Al Qaeda is not an imaginary bogeyman lurking in the Maryland woods, and pulling this sort of thing off requires some tact. Mr. Johnson is up to the task. The central character, Don Larson (George Calil), starts off as a classic American, out of touch with the foreign soil he’s landed on, but, as his journey becomes more dangerous, he transforms into a surprisingly complicated figure. The footage, too, is at times remarkable, providing a real sense of menace with striking verite immediacy.
– Bilge Ebiri
BURN
Film Forum
An imperial nation manipulates and incites a Third-World country to revolution; 10 years later that same nation returns when the revolutionaries fail to behave themselves as expected. “Burn,” directed in 1969 by Gillo Pontecorvo, is a haunting political allegory. It’s also a terrific, entertaining film, one that the late Marlon Brando referred to as his own favorite piece of work.

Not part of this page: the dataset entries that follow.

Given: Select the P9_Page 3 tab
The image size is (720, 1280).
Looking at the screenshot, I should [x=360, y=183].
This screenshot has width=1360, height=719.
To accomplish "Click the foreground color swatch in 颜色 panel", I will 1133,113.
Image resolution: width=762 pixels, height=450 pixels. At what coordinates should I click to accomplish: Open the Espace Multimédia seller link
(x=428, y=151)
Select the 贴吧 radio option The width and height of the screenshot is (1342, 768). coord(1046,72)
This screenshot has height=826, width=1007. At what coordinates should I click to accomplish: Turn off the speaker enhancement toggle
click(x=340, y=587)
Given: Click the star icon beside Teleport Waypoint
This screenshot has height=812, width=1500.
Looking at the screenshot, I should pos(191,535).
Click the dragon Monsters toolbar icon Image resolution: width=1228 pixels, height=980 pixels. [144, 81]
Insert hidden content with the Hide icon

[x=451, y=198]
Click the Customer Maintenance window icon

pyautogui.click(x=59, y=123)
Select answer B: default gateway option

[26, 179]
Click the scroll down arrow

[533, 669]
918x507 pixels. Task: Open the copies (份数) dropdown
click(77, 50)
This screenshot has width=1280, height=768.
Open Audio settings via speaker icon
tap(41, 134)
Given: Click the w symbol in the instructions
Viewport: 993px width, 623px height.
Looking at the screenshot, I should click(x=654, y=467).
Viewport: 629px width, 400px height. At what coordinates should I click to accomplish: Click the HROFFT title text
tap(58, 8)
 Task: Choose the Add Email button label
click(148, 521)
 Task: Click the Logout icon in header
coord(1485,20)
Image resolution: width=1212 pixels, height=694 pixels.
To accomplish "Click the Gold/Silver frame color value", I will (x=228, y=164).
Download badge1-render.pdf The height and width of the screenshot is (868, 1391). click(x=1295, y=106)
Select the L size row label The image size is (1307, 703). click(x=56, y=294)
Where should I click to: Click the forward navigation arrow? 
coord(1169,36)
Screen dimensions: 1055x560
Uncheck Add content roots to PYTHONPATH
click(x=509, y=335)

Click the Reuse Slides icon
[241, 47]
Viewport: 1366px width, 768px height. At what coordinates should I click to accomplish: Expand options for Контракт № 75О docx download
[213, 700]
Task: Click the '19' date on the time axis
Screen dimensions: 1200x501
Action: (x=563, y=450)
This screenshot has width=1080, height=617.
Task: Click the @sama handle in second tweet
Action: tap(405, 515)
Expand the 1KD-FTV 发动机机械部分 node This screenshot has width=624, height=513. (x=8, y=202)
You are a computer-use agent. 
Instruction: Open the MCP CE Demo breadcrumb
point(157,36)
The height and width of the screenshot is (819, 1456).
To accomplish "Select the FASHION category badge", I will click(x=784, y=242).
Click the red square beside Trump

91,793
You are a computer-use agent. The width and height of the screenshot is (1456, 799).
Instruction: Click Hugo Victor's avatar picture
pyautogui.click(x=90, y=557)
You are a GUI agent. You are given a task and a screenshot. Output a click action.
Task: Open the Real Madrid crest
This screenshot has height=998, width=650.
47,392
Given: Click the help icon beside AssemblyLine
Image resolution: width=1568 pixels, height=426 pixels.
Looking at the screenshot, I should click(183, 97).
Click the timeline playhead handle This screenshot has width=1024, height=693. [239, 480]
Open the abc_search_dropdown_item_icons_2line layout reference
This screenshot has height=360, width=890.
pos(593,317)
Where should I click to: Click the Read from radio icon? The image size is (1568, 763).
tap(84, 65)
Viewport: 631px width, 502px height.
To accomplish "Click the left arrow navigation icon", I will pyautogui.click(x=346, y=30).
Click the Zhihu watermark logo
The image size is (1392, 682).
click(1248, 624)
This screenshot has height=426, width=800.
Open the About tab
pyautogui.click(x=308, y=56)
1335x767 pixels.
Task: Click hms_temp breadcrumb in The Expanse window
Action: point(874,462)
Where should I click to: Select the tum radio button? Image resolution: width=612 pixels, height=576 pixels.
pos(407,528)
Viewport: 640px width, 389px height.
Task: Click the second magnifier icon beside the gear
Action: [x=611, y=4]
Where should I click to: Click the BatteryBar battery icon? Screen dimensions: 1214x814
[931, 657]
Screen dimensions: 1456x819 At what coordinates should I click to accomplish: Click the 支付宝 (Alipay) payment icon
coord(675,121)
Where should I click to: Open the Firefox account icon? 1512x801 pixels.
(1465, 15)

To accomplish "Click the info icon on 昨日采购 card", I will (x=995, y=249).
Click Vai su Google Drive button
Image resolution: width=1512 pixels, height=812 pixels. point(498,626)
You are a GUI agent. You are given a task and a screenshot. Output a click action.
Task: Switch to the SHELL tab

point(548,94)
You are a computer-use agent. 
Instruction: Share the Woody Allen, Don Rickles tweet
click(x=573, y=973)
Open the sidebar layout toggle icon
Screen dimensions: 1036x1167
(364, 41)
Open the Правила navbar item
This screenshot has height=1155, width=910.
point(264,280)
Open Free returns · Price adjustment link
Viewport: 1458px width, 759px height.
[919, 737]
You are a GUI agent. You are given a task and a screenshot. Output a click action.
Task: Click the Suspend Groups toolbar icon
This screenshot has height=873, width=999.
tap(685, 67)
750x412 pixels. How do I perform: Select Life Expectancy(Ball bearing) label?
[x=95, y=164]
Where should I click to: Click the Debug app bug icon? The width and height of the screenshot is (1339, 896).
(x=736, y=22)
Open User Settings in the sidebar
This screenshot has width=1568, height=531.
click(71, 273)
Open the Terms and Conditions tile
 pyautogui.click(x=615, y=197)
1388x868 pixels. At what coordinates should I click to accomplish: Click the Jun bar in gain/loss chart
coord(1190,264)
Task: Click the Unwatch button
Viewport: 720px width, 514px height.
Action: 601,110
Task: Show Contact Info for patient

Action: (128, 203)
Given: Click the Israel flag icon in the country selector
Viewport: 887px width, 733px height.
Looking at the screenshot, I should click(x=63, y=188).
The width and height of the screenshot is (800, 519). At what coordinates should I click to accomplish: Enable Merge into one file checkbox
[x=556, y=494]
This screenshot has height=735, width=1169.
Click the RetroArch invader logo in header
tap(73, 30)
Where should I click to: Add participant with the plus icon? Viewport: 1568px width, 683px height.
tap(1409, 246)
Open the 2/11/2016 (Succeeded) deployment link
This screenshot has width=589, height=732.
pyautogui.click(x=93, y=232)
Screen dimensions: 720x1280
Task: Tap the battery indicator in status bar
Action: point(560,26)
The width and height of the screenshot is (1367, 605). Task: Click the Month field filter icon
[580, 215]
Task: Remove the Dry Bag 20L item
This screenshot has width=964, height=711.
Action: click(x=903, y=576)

Film Forum is again doing what it does best, showing this classic work in its complete, previously unseen 132-minute Italian-language glory, including 20 minutes of restored footage. Brando stars in blond curls and a plummy, reaching British accent, preens in a magnificent show of imperial arrogance that is startlingly similar to his Fletcher Christian in “Mutiny on the Bounty.”
It’s the mid-1800s on an island in the Caribbean, and Brando’s agent chooses an illiterate sugarcane cutter as his revolutionary against the interests of the Portuguese sugar monopoly. (His costar, Evaristo Marquez, was himself an illiterate sugarcane cutter at the time of casting, who had never seen a film.) Having successfully opened up the sugar trade, Marquez’s revolutionary turns against the interests of the British, and so Brando’s agent returns to destroy him.
Revolution is presented not as passionate individualism but something carefully orchestrated, imperially designed, and inevitable. It is also something that needs to be suppressed, and so the politics become a struggle between the two men. The film is a brilliant, vivid evocation of colonial struggle. That “Burn” is a spectacular entertainment renders it more insidiously political than Pontecorvo’s “Battle of Algiers.” The set pieces, glorious color montages, and atmosphere only heighten the sense of struggle between might and right.